(Text and element pointing records)

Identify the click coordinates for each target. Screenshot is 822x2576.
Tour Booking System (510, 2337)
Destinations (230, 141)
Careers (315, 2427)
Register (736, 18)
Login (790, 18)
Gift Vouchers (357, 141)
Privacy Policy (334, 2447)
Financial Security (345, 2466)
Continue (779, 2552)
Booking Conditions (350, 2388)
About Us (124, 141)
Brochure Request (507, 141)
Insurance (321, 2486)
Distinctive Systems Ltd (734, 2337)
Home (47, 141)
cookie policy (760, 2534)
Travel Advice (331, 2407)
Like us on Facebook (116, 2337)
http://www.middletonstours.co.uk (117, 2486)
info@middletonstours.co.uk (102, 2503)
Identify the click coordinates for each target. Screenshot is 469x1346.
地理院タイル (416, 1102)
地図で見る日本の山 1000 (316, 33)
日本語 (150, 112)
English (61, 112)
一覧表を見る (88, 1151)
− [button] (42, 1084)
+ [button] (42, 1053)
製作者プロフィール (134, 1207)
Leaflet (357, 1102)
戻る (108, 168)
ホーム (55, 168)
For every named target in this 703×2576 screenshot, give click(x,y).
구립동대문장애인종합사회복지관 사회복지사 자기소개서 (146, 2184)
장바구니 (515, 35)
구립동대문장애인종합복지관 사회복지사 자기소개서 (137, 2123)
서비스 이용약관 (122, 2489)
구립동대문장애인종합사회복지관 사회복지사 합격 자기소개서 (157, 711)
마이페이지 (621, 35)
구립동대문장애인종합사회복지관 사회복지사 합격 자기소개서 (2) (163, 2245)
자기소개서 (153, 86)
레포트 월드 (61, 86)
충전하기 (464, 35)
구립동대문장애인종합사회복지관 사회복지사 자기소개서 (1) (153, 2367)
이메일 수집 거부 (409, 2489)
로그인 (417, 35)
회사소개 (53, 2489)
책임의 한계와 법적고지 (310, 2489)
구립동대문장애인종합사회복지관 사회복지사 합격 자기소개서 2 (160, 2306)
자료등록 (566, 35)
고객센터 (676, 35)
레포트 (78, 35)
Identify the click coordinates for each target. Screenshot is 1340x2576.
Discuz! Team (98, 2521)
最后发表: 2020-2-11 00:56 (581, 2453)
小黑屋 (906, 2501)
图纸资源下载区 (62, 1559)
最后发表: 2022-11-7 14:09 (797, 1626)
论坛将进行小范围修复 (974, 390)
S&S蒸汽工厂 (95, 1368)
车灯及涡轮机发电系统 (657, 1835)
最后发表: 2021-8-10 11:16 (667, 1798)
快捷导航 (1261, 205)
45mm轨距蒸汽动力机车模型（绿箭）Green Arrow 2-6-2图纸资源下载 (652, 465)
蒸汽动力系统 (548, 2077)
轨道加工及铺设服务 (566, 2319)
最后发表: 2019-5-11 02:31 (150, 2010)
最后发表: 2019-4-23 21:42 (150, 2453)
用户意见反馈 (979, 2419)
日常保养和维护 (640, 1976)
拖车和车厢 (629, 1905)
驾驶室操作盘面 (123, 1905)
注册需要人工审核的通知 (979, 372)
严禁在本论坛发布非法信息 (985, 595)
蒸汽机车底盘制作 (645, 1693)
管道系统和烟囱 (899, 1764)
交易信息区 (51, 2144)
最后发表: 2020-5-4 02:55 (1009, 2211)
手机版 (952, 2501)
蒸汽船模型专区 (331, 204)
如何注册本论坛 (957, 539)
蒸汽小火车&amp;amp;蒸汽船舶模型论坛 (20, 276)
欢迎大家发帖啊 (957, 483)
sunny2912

- Given instruction: Put the rows into a JSON list of strings, one string per line and with blank lines left out. Begin at the line that contains "About Us (124, 141)" and stop after the line that contains "http://www.middletonstours.co.uk (117, 2486)".

- Completed task:
[
  "About Us (124, 141)",
  "Brochure Request (507, 141)",
  "Insurance (321, 2486)",
  "Distinctive Systems Ltd (734, 2337)",
  "Home (47, 141)",
  "cookie policy (760, 2534)",
  "Travel Advice (331, 2407)",
  "Like us on Facebook (116, 2337)",
  "http://www.middletonstours.co.uk (117, 2486)"
]